Singapore stocks edge lower as exports drag; Rowsley climbs 23%

SGX Logo. Reuters

Singapore shares fell for a third session on Monday after country's non-oil exports significantly slowed in November.

Non-oil domestic exports rose 9.1 percent in November, data from the trade agency International Enterprise (IE) Singapore showed, slowing from a revised 20.5 percent surge the month before.

Asian shares edged up on Monday, with sentiment boosted by expectations U.S. lawmakers will pass a long-awaited tax bill.

MSCI's broadest index of Asia-Pacific shares outside Japan gained 0.2 percent.

The Straits Times Index lost 0.06 percent or 2 points to 3,414. It ended 0.55 percent lower on Friday, taking the year-to-date performance to about 19 percent.
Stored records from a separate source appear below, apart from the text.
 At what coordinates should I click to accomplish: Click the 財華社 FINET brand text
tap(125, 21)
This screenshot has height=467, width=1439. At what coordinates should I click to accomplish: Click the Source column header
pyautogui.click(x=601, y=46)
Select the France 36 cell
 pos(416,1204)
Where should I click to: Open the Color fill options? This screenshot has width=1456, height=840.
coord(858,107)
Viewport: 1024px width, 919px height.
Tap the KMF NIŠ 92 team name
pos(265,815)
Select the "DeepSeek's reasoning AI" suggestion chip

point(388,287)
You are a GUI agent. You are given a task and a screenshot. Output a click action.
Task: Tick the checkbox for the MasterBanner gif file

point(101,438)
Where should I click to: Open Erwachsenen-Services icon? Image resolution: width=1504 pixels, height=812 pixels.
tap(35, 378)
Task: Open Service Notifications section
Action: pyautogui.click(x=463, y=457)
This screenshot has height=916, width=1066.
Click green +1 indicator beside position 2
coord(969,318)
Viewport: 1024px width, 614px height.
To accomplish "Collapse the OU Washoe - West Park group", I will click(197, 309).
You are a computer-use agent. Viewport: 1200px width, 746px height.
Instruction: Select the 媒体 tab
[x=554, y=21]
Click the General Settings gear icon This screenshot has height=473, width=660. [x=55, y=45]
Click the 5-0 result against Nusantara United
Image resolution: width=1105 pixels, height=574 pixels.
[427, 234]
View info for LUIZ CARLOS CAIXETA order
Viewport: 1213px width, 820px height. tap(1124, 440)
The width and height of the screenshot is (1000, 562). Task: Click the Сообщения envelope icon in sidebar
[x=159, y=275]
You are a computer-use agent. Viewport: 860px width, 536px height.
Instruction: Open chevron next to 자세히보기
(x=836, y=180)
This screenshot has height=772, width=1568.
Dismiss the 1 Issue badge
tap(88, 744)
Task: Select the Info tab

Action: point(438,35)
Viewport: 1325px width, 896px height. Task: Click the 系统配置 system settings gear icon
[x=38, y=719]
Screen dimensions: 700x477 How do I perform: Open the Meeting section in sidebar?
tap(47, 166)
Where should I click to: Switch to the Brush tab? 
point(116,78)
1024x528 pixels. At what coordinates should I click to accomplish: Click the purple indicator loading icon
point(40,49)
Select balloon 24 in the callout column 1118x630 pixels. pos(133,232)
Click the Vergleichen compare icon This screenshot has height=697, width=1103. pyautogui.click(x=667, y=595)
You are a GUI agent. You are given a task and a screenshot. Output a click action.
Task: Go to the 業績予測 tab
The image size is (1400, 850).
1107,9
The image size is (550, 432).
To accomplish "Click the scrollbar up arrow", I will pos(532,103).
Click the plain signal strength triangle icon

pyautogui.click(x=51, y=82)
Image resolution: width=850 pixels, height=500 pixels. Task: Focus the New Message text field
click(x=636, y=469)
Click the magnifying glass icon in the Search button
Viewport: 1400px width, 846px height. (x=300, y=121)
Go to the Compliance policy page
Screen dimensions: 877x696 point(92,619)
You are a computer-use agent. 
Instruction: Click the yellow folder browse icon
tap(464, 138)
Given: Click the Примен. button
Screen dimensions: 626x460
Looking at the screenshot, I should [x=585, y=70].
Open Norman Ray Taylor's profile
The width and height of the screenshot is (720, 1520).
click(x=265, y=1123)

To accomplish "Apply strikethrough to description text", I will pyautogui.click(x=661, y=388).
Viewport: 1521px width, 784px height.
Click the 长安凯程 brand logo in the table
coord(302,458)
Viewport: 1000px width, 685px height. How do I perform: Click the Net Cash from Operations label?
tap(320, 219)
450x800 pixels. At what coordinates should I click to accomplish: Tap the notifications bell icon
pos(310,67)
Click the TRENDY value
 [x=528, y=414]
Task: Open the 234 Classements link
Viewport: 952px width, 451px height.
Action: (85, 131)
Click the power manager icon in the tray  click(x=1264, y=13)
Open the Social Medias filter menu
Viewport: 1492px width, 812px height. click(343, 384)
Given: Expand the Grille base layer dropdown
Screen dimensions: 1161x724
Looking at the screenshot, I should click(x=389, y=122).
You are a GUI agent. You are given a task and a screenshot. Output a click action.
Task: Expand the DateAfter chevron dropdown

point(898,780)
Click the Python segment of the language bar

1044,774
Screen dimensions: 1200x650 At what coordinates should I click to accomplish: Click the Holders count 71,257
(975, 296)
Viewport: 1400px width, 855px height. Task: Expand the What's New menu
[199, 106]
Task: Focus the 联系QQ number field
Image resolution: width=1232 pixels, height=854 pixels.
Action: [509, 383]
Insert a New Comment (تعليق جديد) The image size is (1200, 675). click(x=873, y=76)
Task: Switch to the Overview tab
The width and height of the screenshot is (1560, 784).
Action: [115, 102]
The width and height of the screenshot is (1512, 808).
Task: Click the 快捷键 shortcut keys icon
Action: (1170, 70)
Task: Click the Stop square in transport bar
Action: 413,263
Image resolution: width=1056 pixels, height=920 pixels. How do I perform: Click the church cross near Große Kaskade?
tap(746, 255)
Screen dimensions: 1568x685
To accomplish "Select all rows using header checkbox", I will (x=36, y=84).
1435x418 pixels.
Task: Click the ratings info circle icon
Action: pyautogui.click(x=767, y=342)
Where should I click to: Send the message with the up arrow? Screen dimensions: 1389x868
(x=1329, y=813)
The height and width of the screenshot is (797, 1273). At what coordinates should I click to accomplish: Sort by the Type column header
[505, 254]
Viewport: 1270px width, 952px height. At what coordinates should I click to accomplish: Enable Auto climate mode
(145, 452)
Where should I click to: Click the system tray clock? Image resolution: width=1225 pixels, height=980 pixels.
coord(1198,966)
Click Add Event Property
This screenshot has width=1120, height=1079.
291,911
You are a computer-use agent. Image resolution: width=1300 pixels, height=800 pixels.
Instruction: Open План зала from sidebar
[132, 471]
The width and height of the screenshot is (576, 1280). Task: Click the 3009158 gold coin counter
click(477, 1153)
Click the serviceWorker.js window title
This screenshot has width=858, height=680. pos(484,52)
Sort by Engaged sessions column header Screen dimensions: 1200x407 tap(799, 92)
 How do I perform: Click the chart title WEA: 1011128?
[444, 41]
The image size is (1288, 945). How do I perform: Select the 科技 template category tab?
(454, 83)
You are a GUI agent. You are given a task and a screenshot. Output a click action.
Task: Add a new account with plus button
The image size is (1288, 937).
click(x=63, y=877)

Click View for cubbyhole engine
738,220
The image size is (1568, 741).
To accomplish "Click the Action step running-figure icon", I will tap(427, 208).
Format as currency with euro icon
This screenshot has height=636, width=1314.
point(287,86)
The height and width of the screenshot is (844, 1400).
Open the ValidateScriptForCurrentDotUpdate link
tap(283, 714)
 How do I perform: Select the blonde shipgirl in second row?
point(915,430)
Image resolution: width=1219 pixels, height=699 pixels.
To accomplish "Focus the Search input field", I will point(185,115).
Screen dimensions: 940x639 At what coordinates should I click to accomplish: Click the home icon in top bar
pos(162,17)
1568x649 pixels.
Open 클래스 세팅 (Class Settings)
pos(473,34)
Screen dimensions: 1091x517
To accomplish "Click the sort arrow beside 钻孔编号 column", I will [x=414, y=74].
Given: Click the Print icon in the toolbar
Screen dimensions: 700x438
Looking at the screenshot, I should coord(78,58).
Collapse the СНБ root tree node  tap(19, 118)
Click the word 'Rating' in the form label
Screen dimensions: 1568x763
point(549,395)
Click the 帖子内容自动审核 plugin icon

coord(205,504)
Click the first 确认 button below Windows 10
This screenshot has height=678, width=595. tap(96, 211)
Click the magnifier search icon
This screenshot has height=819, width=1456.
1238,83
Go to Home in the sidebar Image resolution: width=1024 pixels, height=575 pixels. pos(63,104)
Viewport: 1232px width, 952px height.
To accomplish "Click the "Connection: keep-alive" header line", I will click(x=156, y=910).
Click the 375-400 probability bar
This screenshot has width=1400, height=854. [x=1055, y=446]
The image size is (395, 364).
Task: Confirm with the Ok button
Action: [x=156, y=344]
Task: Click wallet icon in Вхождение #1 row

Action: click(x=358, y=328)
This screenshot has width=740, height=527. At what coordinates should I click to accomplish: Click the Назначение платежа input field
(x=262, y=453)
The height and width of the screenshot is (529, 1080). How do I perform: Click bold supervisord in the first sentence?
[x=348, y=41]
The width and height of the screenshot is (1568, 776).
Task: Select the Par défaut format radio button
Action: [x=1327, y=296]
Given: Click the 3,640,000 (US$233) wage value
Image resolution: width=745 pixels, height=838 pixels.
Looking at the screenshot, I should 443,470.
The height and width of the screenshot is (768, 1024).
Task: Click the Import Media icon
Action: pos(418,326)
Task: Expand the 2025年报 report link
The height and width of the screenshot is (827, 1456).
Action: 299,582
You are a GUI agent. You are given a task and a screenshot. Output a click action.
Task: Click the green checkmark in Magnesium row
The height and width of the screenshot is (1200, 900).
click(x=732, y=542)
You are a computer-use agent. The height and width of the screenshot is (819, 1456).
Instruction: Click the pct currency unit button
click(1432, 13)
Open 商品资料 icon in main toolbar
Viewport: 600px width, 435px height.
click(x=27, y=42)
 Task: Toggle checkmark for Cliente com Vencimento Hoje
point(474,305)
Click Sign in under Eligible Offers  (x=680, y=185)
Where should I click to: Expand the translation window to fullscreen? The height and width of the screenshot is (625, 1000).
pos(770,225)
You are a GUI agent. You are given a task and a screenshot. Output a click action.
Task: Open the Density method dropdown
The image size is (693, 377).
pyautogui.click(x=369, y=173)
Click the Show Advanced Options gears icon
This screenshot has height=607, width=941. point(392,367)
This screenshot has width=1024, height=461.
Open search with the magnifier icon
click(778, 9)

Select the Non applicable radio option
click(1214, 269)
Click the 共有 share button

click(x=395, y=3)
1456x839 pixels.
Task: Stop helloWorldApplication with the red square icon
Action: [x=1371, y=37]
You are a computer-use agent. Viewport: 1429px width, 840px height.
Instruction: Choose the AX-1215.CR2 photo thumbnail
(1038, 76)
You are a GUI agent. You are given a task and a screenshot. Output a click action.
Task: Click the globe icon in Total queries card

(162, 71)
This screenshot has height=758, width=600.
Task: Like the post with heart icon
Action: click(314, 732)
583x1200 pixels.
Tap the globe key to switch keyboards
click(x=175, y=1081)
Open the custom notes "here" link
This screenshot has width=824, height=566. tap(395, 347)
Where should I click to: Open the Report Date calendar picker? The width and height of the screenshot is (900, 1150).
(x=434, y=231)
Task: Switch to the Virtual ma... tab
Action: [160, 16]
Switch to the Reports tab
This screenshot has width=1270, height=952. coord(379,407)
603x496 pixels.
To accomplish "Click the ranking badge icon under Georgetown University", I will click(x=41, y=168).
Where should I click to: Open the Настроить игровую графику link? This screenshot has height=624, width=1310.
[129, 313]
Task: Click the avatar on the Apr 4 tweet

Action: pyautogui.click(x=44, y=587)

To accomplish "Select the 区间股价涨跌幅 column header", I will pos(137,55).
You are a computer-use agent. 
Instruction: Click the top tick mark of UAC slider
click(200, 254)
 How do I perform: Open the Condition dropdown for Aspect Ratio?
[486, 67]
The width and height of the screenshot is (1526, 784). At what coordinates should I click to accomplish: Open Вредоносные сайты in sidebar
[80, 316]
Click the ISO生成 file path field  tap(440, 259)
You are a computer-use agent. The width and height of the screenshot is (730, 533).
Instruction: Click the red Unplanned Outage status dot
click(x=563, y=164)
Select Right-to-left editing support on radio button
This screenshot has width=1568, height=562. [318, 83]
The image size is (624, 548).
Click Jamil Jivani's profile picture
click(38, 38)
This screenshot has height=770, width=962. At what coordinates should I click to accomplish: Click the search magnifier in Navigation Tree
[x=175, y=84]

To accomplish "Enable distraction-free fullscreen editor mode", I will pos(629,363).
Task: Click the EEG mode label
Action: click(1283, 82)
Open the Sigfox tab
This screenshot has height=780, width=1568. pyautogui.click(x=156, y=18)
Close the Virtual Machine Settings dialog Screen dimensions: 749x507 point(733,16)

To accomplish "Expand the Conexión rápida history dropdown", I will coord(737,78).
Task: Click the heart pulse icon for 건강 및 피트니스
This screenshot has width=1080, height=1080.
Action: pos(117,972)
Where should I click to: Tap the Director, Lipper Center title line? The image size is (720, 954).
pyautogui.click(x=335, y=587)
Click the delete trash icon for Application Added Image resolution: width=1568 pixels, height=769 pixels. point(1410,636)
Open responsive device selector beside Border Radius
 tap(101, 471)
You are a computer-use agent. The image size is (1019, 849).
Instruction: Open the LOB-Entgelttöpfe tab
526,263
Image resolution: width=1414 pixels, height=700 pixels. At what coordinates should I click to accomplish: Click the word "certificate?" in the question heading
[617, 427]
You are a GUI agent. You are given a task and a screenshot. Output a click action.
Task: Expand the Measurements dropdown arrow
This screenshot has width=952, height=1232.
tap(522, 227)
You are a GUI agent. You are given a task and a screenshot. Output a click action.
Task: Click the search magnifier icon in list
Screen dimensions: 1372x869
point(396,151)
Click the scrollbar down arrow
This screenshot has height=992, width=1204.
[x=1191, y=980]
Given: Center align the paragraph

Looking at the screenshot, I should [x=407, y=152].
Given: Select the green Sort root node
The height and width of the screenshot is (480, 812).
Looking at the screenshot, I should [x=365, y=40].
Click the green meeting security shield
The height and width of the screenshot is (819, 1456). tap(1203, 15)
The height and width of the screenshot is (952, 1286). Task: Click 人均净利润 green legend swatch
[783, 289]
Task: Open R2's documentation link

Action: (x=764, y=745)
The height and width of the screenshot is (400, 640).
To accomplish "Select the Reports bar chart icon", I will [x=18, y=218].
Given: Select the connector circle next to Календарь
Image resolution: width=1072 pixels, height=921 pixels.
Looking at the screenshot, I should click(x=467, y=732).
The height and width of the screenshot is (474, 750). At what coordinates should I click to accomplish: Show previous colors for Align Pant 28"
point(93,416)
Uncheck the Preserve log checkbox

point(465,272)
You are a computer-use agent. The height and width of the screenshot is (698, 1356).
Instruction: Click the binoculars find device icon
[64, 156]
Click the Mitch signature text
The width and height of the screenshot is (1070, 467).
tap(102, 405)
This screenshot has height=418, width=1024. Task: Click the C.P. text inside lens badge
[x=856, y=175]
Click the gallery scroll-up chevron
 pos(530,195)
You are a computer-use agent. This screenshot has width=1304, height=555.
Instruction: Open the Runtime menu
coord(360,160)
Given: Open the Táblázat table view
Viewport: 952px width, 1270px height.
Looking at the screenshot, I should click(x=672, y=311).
Shares of United Overseas Bank were down 0.1 percent while Oversea-Chinese Banking edged up 0.2 percent and DBS Group Holdings rose 0.6 percent.

Shares in Clearbridge Health opened unchanged compared to its IPO price of S$0.28 in Monday's trading debut.

But real estate services provider Rowsley jumped 23 percent after it entered into an agreement to acquire Thomson Medical and a 70.36 percent stake in Bursa Malaysia-listed healthcare firm TMCLS for S$1.6 billion.

Noble Group shares jumped 13 percent after its shareholders approved the company's pending sale of its North American oil business to Vitol U.S. Holdings about $580 million on Friday.

About 1.5 billion shares worth S$1 billion changed hands, with gainers outnumbering losers 224 to 198.